Two new reports point to the same growing headache for the companies and outlets embracing artificial intelligence: keeping content honest and under control.

According to Futurism, a journalist was alarmed to discover that after he was fired, his former company kept publishing AI-generated articles under his name. The piece describes the material as AI "slop" — a term critics use for low-quality, machine-produced content — attached to a real person's byline without his involvement or consent.

Separately, Business Insider frames a broader lesson landing on the industry's biggest players. In its words, "AI giants learn what everyone else on the modern internet already knows," a report centered on OpenAI. The framing suggests that the companies building these tools are now running into the same problems of trust, authenticity, and misuse that have long shaped life online for everyone else.

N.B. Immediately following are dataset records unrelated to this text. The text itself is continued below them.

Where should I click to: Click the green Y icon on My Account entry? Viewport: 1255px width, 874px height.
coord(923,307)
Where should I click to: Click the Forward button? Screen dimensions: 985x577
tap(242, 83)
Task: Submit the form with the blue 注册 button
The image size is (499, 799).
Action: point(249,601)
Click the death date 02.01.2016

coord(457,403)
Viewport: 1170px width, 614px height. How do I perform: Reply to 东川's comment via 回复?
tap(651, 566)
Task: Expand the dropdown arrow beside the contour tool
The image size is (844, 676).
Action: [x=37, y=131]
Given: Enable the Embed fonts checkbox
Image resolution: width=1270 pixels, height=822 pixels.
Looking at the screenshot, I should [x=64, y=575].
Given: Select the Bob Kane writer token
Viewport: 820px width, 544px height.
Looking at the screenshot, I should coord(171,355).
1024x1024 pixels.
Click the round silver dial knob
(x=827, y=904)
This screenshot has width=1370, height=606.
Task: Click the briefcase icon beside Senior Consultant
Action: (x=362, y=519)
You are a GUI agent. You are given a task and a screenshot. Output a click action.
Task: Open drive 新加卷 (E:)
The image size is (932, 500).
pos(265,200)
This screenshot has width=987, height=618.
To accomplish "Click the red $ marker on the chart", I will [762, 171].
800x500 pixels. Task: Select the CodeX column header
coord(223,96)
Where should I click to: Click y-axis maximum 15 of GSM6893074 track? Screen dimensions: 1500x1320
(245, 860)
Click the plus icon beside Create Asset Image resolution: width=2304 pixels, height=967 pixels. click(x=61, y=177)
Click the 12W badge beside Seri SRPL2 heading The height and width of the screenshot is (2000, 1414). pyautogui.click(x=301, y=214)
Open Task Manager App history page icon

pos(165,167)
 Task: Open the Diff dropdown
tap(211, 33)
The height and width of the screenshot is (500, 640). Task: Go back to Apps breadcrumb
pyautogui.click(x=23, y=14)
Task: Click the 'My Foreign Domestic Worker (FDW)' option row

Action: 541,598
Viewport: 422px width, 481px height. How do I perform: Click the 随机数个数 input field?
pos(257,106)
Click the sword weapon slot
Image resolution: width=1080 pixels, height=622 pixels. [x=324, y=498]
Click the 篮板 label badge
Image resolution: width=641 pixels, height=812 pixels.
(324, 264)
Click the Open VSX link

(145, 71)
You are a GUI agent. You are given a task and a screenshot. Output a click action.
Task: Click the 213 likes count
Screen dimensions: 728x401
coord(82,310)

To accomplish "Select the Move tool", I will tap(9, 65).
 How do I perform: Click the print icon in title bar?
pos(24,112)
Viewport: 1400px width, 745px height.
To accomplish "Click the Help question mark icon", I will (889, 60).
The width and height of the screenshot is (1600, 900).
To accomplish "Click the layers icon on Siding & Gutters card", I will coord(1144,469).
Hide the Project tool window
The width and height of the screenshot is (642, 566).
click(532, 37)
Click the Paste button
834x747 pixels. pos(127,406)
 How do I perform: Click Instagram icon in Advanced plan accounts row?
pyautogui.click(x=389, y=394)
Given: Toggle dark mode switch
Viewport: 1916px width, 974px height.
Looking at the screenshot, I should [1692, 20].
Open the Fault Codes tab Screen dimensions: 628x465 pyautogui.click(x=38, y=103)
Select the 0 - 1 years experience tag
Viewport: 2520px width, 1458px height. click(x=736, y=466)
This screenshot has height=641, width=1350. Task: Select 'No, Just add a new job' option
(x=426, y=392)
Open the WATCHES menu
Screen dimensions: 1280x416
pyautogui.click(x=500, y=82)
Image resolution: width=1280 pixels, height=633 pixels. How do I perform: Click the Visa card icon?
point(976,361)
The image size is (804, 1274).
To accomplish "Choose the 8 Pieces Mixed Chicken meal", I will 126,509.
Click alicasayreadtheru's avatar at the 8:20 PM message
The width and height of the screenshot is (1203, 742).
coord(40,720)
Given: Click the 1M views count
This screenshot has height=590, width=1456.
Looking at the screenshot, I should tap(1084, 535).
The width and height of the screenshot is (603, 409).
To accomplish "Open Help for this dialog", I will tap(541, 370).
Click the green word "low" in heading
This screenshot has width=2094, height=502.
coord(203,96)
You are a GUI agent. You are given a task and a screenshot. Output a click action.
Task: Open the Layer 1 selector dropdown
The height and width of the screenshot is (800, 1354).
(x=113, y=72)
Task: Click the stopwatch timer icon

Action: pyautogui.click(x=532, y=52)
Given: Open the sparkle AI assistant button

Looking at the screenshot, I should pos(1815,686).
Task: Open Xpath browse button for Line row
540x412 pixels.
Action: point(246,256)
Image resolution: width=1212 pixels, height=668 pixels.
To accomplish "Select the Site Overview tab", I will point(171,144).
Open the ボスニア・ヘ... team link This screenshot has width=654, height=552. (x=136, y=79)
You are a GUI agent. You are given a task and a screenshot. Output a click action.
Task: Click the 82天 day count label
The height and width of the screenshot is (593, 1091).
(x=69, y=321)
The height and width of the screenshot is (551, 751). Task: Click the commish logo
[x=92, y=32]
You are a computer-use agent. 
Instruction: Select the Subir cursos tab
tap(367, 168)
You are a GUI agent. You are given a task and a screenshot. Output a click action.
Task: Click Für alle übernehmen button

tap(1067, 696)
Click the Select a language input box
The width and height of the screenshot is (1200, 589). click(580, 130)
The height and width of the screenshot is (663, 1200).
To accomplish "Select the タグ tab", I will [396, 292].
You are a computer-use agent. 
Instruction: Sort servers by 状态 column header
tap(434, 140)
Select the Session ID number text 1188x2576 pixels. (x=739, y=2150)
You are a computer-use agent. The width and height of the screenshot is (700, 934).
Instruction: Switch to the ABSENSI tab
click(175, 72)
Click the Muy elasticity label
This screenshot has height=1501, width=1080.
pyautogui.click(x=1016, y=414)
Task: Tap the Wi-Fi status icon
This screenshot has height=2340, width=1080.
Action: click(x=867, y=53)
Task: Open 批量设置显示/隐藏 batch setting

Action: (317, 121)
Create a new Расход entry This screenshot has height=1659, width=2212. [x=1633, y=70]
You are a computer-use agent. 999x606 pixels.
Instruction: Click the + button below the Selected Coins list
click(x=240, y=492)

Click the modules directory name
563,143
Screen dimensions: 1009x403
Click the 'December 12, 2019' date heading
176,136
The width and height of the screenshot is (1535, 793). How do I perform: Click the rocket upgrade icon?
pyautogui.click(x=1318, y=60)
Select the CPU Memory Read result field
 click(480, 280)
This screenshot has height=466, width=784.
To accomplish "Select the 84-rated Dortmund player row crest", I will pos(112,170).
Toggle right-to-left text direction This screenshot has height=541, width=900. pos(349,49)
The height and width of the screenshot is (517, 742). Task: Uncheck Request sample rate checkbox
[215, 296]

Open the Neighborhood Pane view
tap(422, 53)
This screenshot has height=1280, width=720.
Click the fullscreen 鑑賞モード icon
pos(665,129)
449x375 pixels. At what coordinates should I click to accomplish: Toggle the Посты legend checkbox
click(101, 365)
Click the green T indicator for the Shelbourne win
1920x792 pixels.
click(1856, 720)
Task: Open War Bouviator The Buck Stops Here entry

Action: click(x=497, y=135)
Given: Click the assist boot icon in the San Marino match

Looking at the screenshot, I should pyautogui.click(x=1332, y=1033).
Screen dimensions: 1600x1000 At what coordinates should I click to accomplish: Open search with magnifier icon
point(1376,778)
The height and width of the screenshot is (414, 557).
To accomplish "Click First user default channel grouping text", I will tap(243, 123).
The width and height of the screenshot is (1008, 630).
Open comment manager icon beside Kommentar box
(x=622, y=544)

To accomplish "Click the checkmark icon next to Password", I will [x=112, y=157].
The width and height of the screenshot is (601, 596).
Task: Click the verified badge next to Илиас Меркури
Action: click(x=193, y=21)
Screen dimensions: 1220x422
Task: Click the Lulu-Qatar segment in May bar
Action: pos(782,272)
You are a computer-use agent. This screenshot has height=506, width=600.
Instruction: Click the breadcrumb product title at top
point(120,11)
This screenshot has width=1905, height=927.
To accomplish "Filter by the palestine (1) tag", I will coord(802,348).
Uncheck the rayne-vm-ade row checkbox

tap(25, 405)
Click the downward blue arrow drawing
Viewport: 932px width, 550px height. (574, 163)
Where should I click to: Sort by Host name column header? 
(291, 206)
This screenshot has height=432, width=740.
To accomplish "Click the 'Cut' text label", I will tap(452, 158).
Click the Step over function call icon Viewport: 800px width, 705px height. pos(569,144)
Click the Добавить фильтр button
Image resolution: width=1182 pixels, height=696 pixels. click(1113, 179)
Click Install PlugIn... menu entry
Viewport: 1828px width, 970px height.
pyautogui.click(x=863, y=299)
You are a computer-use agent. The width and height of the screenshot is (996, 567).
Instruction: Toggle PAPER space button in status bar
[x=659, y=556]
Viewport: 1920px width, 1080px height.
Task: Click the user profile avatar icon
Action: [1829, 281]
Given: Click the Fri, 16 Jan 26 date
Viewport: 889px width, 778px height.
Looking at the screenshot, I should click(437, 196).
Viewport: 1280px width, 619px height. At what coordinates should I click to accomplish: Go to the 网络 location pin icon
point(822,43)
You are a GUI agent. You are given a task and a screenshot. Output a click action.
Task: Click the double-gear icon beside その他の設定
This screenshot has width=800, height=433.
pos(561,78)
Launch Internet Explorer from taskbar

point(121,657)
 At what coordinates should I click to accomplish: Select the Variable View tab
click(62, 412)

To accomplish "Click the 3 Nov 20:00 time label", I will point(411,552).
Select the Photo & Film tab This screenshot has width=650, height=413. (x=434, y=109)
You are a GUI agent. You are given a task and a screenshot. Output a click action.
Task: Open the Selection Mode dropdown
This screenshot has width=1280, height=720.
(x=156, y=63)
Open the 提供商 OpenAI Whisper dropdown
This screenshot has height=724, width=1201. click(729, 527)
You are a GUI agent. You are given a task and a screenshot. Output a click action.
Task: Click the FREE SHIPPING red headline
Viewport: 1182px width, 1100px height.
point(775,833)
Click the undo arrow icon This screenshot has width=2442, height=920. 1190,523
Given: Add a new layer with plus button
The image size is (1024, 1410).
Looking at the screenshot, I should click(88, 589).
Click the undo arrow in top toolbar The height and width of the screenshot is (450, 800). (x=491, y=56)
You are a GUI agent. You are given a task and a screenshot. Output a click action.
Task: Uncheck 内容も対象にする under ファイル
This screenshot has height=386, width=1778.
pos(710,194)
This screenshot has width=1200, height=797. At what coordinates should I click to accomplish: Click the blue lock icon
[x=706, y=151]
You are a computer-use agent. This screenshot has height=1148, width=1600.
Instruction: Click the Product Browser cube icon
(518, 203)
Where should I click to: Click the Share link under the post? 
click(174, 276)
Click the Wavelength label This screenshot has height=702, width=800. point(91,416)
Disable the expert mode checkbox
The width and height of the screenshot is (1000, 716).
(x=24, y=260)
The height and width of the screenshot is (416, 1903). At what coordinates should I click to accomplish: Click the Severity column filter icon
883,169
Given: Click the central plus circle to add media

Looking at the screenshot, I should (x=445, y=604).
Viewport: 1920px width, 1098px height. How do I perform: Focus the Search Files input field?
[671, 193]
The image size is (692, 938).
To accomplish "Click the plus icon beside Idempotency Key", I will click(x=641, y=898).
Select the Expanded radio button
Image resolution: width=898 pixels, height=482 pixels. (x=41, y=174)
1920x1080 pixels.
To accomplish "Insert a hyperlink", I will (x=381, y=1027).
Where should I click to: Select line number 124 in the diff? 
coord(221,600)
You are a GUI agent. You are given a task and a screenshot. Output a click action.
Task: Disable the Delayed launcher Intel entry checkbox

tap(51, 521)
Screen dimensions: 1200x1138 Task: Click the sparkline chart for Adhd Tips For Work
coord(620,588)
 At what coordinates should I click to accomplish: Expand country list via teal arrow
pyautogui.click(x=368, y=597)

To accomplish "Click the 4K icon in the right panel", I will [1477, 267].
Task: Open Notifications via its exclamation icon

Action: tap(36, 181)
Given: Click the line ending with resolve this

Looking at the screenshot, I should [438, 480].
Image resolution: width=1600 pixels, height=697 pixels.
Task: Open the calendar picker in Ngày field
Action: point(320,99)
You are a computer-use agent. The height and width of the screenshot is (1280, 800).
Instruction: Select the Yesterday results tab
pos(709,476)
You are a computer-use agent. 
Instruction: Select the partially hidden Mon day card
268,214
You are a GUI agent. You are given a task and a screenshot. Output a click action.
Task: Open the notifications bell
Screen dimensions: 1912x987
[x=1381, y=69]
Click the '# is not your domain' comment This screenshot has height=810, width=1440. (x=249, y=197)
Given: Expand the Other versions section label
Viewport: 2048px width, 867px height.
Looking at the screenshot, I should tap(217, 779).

Together, the two stories sketch a common thread. As AI makes it cheap and fast to generate text at scale, questions about who actually wrote something — and whether a name attached to it means anything — become harder to answer. A byline once signaled a person accountable for the work. When that name can be reused to publish content the person never touched, readers lose an easy way to judge what they're reading.

The sources here are limited to headline-level claims, so the fuller details of each case aren't specified. But the pattern is clear enough: content authenticity is moving from a niche concern to a central problem for both publishers and the AI firms themselves.

This matters because trust is the currency of the information you consume, and AI is making it far easier to counterfeit.